Human beings have existed for millennia and there have always been thinkers, scientists and engineers. The discoveries of Galileo, Newton and Aryabhatta changed the course of our civilizations. However, the kind of growth we have seen in the last 200 years was never seen before. What has changed? What has facilitated this unprecedented technological advancement?
William J. Bernstein in his book The Birth of Plenty says that four institutions supported this advancement – secure property rights (both physical & intellectual), scientific rationalism (technology to product to commercialization), widely available capital and fast & efficient communication and transportation. If these were the factors, which changed our world in the last 200 years, what will enable change now to position us differently in the future? What will the engineer of the future look like?
In most parts of the world, there has been an improvement in the standard of living, yet we have more hungry people than ever before. While there is a need for the most sophisticated gadgets, there is also a huge population that is yet to fulfill their basic needs. We need to scale up the technology pyramid and provide high-end solutions, but also get down to the basics and solve fundamental problems. This will mean disrupting the paradigm.
While GE is known for contributing to advancement in healthcare by providing advanced technology solutions, our engineers have also designed a low cost ECG machine, which a doctor can carry to a village in their briefcase. The disruptive idea on cost was to use an off-the-shelf printer, which is used to print tickets on public buses. I feel that will be the way of the future. Engineers will need to have the ability to scale up the technology curve continuously and at the same time go to the basics and provide grassroots solutions. This skill will be the differentiator in a world where dichotomy is going to become the norm.
Just as the industrial revolution changed the world two centuries ago, the digital revolution transformed our lives forever. Now, it is the convergence of the physical and the digital worlds – the industrial internet – that will drive change in the future. Imagine all machines around us connected through the internet. It will disrupt the way we live. Businesses will need to innovate to disrupt their own business model before the competition does. With these opportunities, new threats will also emerge.
As some people say, future wars will be fought on the internet. But there will also be a need for new physical infrastructure. Imagine the bandwidth and electricity needed for 50 billion devices to get connected! Engineers will have to lead this revolution for us. The challenge is going to be not only in designing new devices, which can connect digitally, but also in being able to upgrade the current infrastructure (physical and digital). Till now, we have had great hardware engineers, who know how to design machines. We have also had great software engineers who have led the internet revolution. In future, as the physical and digital worlds converge, engineering skills will also need to converge.
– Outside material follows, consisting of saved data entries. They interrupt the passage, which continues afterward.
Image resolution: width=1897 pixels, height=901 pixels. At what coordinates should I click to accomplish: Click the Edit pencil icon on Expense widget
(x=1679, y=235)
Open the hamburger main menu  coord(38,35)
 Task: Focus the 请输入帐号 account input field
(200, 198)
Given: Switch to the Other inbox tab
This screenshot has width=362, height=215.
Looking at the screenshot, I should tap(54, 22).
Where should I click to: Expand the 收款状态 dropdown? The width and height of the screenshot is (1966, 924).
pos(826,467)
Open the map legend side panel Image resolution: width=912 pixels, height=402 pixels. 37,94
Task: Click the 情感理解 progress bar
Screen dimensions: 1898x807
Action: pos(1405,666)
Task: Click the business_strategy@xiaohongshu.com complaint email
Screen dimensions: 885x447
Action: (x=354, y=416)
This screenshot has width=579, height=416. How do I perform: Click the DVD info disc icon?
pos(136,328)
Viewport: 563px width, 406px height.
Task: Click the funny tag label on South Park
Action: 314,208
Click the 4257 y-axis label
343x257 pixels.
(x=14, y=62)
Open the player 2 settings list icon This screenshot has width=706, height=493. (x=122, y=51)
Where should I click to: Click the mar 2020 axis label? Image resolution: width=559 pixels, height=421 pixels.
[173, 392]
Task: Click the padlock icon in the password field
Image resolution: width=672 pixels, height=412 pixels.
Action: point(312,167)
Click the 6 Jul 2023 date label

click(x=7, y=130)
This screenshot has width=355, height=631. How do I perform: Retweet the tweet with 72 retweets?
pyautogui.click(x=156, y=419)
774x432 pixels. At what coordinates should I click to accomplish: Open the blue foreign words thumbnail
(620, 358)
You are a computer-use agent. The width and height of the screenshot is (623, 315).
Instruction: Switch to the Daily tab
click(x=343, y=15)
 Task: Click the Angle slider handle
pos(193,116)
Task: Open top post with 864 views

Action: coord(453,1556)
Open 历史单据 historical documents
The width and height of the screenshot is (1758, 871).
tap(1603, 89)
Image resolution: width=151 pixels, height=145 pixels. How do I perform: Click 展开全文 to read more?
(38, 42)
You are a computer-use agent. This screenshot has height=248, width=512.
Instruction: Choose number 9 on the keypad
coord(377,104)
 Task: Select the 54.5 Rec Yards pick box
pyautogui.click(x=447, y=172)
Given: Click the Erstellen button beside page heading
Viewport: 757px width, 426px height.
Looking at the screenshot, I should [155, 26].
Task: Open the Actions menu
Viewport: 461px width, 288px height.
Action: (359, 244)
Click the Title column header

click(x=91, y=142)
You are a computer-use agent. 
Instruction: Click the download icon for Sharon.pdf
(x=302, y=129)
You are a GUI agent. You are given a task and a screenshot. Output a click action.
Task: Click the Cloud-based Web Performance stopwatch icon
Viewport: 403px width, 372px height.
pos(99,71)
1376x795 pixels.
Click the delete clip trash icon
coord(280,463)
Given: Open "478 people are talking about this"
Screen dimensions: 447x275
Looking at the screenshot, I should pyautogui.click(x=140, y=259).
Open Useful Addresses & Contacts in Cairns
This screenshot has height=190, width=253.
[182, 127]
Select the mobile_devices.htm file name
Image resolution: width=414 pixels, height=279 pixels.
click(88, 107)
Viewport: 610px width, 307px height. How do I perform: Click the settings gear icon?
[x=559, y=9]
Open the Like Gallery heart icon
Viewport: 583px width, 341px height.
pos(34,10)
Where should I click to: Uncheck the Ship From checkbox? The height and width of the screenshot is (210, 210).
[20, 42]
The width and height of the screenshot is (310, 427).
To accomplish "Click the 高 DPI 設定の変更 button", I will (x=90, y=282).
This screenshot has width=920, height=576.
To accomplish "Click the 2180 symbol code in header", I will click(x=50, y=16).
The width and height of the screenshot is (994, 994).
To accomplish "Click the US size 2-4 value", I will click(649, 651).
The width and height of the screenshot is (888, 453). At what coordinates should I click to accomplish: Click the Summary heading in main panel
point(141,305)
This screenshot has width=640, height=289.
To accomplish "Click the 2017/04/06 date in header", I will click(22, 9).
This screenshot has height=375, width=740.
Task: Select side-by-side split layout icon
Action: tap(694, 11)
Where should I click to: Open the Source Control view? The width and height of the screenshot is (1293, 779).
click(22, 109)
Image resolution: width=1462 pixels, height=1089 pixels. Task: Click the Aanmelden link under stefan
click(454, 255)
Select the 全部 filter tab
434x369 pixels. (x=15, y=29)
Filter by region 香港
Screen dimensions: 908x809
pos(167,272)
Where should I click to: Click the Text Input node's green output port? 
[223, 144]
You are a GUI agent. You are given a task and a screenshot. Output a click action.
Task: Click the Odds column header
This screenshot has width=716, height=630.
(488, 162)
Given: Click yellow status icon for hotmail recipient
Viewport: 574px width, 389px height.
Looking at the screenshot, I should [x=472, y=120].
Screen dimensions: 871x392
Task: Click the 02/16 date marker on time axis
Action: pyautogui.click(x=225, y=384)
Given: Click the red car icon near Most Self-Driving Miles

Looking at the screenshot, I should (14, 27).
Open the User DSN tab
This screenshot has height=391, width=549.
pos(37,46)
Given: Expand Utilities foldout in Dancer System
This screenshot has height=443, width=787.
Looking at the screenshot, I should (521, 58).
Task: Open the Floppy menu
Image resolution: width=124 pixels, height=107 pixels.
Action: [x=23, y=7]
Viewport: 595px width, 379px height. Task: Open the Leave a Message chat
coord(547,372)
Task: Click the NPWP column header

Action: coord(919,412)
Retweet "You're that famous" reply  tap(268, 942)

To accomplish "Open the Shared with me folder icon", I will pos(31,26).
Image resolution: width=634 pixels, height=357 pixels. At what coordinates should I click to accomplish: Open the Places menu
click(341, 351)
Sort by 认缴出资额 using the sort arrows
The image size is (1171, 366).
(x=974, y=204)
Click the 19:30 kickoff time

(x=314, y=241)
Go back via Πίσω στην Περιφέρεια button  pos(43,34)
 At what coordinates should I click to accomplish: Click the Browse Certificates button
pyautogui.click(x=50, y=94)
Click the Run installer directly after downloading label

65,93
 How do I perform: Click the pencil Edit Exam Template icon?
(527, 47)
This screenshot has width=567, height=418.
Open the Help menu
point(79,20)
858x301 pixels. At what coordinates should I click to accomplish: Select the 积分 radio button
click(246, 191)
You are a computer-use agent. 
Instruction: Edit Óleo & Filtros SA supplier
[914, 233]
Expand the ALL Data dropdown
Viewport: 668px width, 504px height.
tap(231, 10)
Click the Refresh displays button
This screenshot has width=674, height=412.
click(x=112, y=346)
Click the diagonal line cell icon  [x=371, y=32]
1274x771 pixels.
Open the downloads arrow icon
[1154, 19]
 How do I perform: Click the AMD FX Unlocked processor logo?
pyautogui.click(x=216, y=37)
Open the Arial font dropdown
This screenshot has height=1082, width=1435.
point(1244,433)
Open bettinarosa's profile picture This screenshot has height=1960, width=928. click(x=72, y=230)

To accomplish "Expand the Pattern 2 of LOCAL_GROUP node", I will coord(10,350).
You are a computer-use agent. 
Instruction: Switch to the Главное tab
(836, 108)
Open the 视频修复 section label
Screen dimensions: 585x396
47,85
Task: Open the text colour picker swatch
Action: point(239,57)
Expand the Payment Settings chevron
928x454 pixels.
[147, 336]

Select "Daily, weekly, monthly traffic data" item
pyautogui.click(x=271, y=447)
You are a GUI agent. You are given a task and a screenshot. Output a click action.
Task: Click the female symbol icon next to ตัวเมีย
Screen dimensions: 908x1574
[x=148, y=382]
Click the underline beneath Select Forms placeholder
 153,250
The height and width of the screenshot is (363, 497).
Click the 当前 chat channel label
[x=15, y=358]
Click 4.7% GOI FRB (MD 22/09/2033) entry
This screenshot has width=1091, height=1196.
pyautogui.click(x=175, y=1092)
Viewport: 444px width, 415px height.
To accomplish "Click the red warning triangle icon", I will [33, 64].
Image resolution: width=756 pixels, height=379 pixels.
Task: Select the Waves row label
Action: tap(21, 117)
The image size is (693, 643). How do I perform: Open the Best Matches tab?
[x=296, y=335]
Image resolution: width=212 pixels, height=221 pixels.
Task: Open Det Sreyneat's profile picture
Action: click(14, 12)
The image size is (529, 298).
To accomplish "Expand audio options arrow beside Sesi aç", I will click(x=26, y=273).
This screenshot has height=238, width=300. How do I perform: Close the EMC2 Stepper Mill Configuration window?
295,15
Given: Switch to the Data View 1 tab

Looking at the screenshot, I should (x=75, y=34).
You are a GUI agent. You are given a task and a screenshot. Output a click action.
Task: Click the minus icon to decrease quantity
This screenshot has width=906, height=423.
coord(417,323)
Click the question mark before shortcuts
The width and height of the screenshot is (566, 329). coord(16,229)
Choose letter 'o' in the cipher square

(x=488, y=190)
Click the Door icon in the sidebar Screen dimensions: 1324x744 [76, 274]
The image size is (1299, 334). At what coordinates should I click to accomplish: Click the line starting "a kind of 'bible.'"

Simply put, hardware engineers will need to know and understand how software works and software engineers will need to know how a machine works. The two will not be able to stay isolated.
There was a time when engineering only had a few specializations like mechanical, electrical and civil. Sometime back, software was added to the list. Today, the list has expanded to more than a dozen – aeronautical, electronics, biomedical, marine etc. As we lead the advancements in technology, our engineers are becoming more and more specialized. We are building expertise and depth, which is critical for continuous advancement. However, someone famously said careers need to be similar to the letter “T”. Like a ship needs to have an anchor, engineers will have to have depth in one area, but to float one also needs to have the breadth. While we continue to get more and more specialized, engineers will have to be able to think and relate to how different technologies come together in a product or a solution – think systems.
Economies of scale have always provided a distinctive advantage to large corporations. It’s been a way to manage costs and has been their competitive advantage. However, size brings in complexity of processes & systems, hence, reduced speed. Google and Amazon came from nowhere and grew to what they are in a matter of few years. Today Facebook is threatening some of these big giants. AirBnb has no assets, yet it is one of the largest lodging solutions providers. A highly innovative idea moved with speed can disrupt the market in no time. Speed in design, speed in execution, speed in learning the consumer needs… speed everywhere. We don’t live in a world where every product and solution has to be perfect. Today we need solutions that meet the needs, but we need them fast as time is becoming a very valuable resource. Engineers will need to balance the rigor in design with the speed of delivery. Using an iterative approach to fail fast may hold the key.
As the world evolves itself, many skills will become more and more relevant. Engineering, I think, has the unique position to not only evolve with change, but also to lead it for us and for the future.